Au sein de la majorité présidentielle, sans surprise, les critiques vont aussi bon train. «Honte à vous», a lancé la présidente des députés Renaissance à l’Assemblée nationale Aurore Bergé à Jean-Luc Mélenchon. La députée des Yvelines a par ailleurs adressé «tout [son] soutien» au Crif et à son président «pour leur travail de mémoire et leur lutte acharnée contre l’antisémitisme». Le député macroniste David Amiel s’est quant à lui adressé directement à l’ancien candidat sur son compte Twitter : «Vous avez perdu tous vos repères, à commencer par l’élémentaire dignité.»
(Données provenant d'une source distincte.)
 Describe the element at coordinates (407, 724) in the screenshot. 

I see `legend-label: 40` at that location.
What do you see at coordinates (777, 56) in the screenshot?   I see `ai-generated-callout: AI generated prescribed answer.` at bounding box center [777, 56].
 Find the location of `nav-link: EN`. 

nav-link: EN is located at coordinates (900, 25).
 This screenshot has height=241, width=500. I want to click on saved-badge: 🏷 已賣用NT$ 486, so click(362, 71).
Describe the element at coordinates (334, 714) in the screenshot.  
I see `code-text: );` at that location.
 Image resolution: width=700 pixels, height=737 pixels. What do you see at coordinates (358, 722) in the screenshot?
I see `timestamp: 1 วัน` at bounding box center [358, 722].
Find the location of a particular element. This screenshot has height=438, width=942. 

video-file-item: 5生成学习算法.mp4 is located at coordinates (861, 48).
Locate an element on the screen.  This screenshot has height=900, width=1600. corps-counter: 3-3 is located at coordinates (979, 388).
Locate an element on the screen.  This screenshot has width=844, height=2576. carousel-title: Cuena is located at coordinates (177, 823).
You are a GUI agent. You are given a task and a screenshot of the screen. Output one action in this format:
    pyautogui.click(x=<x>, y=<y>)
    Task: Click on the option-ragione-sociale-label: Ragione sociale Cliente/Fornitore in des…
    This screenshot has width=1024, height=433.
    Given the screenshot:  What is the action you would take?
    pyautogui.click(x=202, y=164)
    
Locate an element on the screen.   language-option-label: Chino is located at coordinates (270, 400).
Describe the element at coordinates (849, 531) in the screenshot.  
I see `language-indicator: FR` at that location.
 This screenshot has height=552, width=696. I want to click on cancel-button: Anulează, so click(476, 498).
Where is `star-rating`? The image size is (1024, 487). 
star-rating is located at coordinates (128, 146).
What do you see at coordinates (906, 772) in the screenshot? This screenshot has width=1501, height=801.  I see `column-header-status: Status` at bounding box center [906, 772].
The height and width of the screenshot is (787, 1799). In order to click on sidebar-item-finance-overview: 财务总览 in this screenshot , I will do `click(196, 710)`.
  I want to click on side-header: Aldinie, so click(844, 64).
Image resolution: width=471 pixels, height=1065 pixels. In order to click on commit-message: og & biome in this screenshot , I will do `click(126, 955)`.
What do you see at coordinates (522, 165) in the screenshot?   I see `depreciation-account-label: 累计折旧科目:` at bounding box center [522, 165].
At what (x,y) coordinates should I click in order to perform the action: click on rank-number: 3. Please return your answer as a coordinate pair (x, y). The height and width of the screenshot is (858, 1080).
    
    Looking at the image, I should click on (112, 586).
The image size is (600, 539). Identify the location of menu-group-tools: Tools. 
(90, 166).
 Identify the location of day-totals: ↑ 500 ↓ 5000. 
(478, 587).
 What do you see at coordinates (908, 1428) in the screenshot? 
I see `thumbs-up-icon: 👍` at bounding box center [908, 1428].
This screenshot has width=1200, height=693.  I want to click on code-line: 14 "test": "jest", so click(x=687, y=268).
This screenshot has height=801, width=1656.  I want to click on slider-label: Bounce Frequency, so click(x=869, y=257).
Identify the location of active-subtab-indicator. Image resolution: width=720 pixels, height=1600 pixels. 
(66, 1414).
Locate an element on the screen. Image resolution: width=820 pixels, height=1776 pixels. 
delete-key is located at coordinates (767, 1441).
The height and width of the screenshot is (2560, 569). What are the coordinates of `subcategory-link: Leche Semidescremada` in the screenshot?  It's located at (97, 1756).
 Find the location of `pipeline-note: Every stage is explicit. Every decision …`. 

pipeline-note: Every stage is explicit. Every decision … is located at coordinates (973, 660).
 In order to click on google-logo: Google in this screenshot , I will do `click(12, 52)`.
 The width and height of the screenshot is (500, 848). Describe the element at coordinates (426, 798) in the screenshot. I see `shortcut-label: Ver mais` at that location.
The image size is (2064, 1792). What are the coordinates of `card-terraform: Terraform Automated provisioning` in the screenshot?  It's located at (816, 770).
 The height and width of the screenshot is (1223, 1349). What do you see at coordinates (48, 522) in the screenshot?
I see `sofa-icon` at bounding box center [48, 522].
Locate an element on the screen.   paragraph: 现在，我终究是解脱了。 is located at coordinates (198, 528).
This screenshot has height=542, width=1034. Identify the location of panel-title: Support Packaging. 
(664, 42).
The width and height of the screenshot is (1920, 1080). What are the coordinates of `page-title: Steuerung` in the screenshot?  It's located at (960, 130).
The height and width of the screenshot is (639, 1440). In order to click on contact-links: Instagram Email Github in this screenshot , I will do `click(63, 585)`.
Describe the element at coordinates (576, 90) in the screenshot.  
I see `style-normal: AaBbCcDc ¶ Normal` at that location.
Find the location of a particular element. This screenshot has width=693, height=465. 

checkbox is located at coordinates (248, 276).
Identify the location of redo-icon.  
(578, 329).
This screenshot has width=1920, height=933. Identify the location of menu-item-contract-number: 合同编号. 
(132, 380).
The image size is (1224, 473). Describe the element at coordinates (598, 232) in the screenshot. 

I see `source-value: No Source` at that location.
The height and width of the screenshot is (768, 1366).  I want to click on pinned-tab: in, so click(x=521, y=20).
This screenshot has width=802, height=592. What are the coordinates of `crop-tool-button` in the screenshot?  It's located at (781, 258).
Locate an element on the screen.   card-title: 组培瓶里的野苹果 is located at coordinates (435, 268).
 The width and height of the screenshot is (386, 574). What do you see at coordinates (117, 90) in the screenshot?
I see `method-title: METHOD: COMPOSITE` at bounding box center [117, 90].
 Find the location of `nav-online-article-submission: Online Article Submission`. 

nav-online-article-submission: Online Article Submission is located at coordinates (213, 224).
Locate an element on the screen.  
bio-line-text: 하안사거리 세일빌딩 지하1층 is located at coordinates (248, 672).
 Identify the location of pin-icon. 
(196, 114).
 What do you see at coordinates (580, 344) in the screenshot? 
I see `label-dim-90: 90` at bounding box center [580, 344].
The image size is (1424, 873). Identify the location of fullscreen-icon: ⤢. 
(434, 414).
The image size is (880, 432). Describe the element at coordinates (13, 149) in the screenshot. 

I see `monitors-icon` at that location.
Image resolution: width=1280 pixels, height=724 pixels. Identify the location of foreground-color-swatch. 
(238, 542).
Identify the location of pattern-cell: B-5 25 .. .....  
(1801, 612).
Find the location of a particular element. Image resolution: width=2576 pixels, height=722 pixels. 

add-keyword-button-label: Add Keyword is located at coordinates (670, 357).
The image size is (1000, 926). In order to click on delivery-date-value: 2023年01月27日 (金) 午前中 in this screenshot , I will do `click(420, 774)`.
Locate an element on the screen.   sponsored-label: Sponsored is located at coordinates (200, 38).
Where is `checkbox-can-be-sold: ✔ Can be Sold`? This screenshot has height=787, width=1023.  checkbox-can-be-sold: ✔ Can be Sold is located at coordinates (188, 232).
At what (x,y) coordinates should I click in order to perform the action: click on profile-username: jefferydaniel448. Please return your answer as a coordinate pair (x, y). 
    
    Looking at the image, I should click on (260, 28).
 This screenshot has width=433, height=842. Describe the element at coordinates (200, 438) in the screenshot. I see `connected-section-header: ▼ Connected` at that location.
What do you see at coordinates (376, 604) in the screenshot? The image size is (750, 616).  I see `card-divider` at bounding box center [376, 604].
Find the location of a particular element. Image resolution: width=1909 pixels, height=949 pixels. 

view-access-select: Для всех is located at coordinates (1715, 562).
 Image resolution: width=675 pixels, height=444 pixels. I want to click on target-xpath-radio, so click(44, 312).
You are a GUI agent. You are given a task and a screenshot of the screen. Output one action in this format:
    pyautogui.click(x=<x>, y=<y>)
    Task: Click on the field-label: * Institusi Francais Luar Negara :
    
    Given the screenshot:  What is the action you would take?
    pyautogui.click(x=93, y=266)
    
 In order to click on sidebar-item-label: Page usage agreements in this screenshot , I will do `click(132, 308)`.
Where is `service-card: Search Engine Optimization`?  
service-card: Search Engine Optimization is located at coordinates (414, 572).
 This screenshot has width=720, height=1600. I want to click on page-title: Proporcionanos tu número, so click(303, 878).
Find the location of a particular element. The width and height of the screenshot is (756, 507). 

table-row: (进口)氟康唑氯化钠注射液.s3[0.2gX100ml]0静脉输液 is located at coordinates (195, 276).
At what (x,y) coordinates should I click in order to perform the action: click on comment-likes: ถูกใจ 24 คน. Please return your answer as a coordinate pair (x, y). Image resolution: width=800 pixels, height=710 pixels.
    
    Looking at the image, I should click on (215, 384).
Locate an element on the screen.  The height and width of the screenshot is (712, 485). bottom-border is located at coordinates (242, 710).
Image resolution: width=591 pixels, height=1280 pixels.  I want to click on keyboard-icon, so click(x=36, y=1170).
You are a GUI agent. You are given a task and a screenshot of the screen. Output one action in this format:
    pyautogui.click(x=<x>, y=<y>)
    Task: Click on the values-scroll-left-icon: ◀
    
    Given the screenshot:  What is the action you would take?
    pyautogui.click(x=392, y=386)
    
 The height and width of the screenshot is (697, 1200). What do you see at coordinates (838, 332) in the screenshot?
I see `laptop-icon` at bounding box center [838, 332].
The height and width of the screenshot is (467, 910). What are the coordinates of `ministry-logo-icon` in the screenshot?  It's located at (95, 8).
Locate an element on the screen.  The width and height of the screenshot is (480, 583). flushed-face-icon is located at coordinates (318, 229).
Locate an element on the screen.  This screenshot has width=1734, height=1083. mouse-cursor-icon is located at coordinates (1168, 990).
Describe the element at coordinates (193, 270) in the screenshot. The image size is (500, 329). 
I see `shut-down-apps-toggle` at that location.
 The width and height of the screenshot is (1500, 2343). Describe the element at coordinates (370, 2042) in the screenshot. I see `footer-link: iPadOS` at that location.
Les Insoumis restent fidèles

A contrario, les Insoumis épaulent en nombre l’instigateur de la Nupes. Aussi, interrogé sur LCI ce matin, le coordinateur de LFI Manuel Bompard n’a pas caché son agacement : «Voir que le président du Crif préfère adresser ses coups à La France insoumise… Nous n’avons pas de leçons à recevoir dans la lutte contre le racisme, contre l’antisémitisme». Le ton est plus virulent chez Alexis Corbière, député de Seine-Saint-Denis, qui juge «irresponsable» les accusations du président du Crif en direction de son mouvement. Même son de cloche du côté du député du Rhône Gabriel Amard : «Tout mon soutien à Jean-Luc Mélenchon. Les propos du président du CRIF sont totalement déplacés et honteux».

À droite, cette nouvelle sortie du leader d’extrême gauche a soulevé une condamnation unanime. «Un dérapage répugnant», a ainsi tonné la députée du Rassemblement nationale Laure Lavalette, déplorant que «même le 16 juillet, jour des commémorations de la rafle du Vel d’Hiv, Mélenchon ne peut pas s’en empêcher».

Si le terme «dérapage» est régulièrement employé pour qualifier les propos de Jean-Luc Mélenchon, le président de Reconquête Éric Zemmour a quant à lui assuré qu’il ne s’agissait pas d’un «dérapage», mais bien d’une «stratégie». À savoir : «devenir le candidat des musulmans coûte que coûte, quitte à flatter sans cesse l’antisémitisme des banlieues, quitte à justifier sans réserve les émeutes, quitte à qualifier d’extrême droite tout ce qui n’est pas d’extrême gauche.»